Get a Yubikey. It’s a physical USB stick you have to touch to log in. It’s the only thing that effectively stops session hijacking because the "secret" stays on the physical chip, not in your browser’s cache. It’s a $50 investment that saves $50,000 in headaches.
Also, limit your "Full Control" admins. You don't need five people with the power to delete the whole business. Use the "Limited Access" roles for your employees and agencies.
📖 Related: Why 32 Avenue of the Americas Still Defines the New York Skyline (and Your Internet)
Moving Forward and Protecting Your Assets
Recovery is a slog, but it's possible. The biggest mistake people make is giving up after the first automated "No" from Meta's support bots. Keep the ticket open. Use the "Report a Problem" feature every single day if you have to.

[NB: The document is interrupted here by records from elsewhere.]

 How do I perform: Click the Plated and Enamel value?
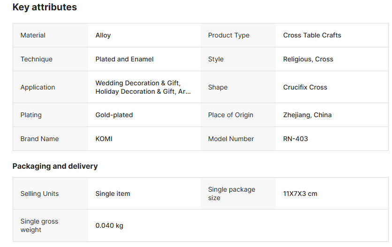[124, 59]
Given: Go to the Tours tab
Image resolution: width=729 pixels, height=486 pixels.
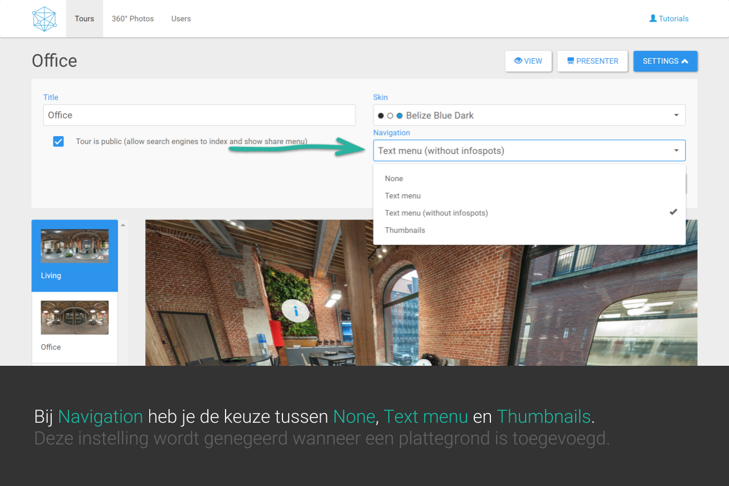Looking at the screenshot, I should 84,19.

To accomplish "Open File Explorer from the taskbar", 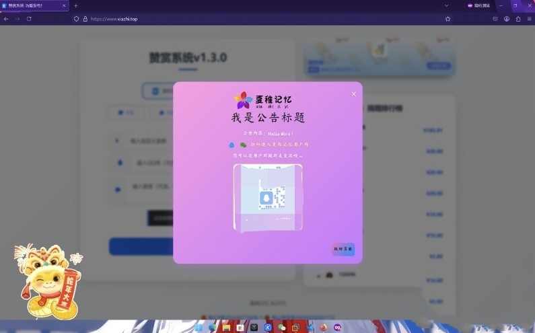I will pyautogui.click(x=227, y=328).
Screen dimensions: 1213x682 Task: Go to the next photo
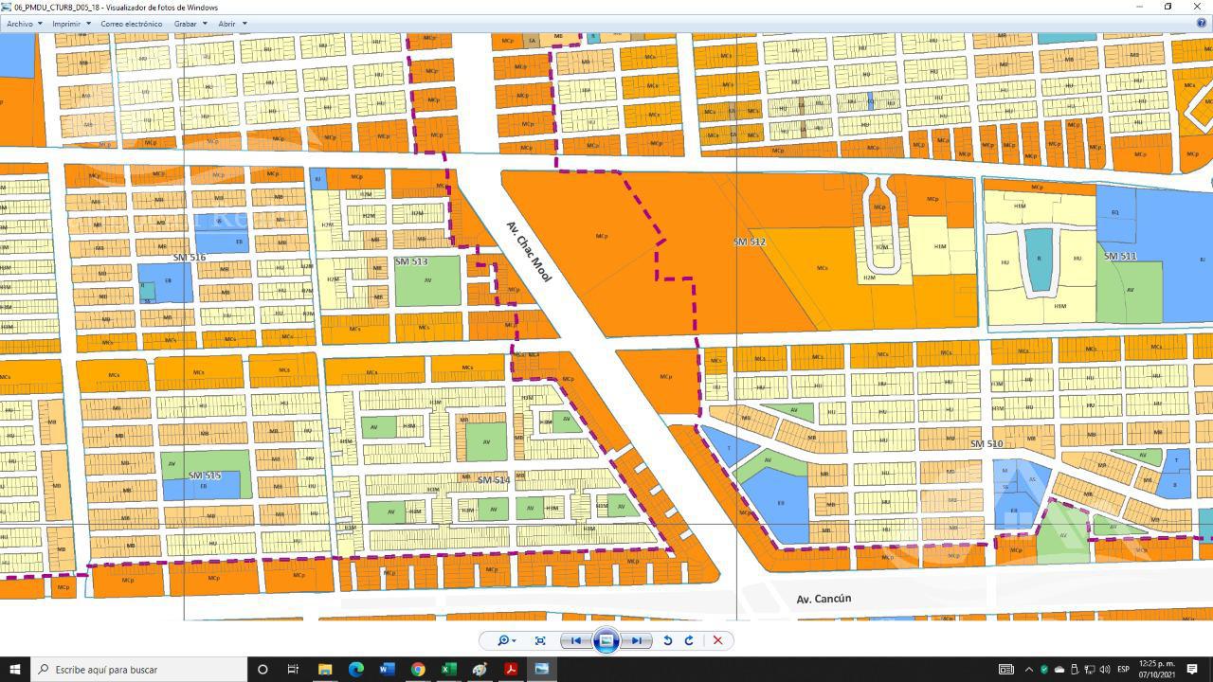[637, 640]
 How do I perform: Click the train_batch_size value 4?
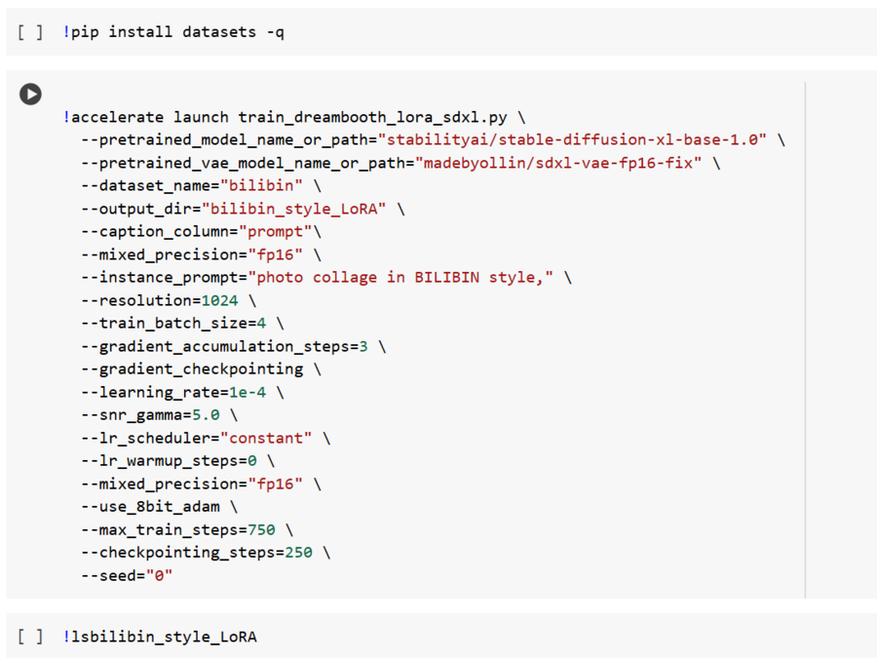(x=261, y=324)
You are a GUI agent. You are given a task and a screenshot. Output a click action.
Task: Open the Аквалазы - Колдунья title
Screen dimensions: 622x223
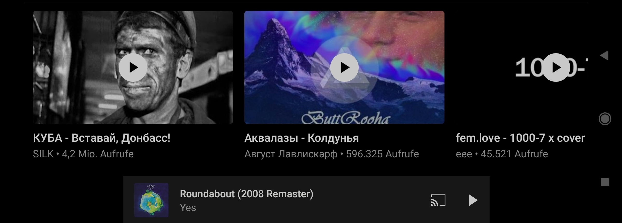tap(301, 138)
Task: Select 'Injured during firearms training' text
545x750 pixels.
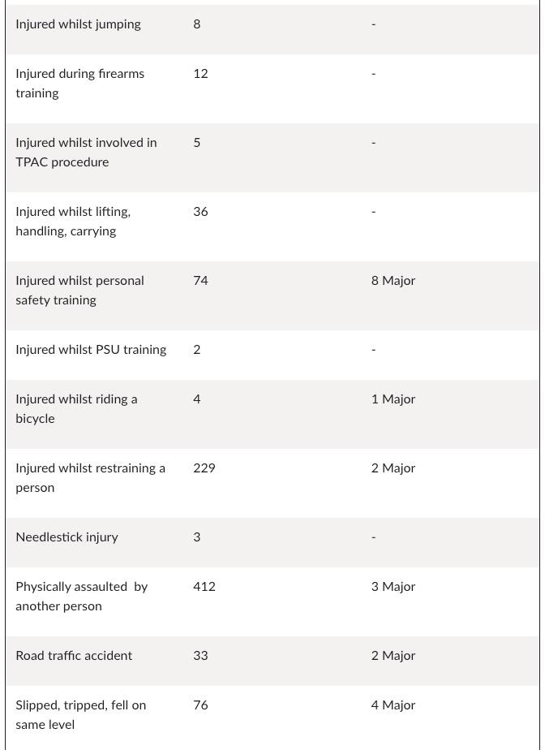Action: (79, 83)
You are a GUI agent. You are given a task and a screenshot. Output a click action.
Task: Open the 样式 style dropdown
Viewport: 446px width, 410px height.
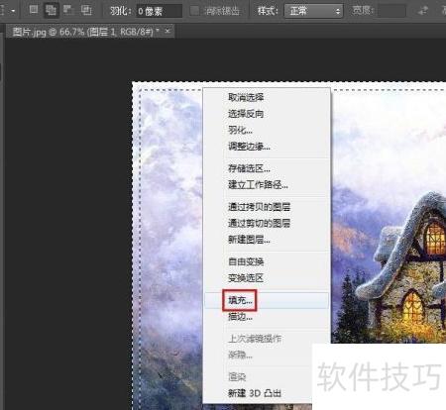click(313, 11)
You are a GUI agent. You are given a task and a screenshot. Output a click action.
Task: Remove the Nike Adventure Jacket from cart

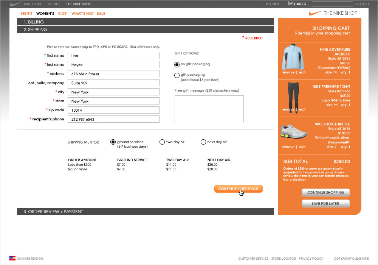click(x=288, y=72)
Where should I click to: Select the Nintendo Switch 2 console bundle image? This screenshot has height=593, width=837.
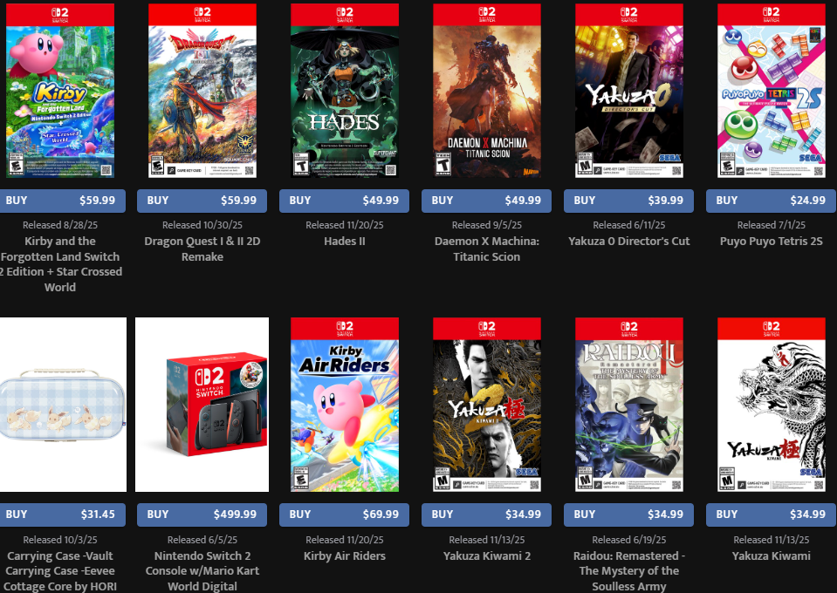click(x=202, y=405)
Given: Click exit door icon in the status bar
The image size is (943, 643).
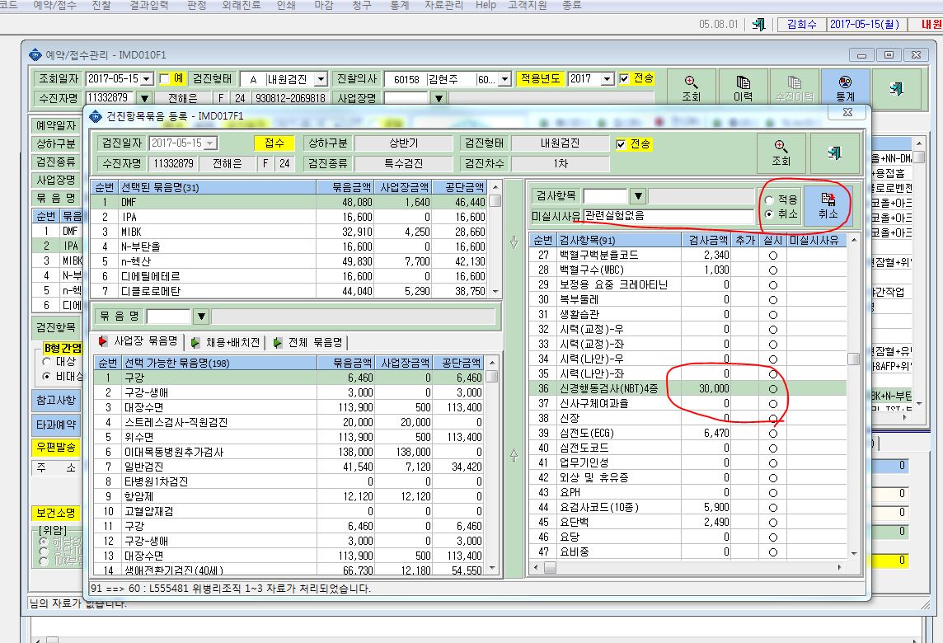Looking at the screenshot, I should tap(759, 25).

Security isn't a "set it and forget it" thing anymore. The tech used to steal your data is evolving. You have to evolve too.
- Check your "Login Locations" in Facebook settings weekly. If you see a login from a country where you don't have staff, log it out immediately.
- Audit your "Connected Apps." If you haven't used that "Pinterest-to-Facebook" tool in three years, revoke its access.
- Educate your team. One employee clicking a "Company Handbook.pdf" from an unknown sender can take down your entire enterprise.
Getting hacked is a nightmare, but it's also a wake-up call. It forces you to tighten the screws on your digital security. Take the hit, learn the lesson, and build a fortress around your brand so it never happens again.
Actionable Next Steps
- Audit Admin Roles: Go to Business Settings and remove any "People" or "Partners" who no longer work with you.
- Switch to Security Keys: Buy two Yubikeys (one for a backup) and set them as your primary 2FA method for Facebook and your email.
- Verify Your Business: If you haven't completed the "Business Verification" process with Meta, do it now. It gives you more weight when disputing a hack.
- Isolate Your Browsers: Use a dedicated, "clean" browser (or a separate user profile) only for business activities to minimize the risk of cross-site tracking or malware.
- Set Spend Limits: Set a "Daily Account Spend Limit" at the account level. Even if a hacker gets in, they can't blow your entire budget before you notice.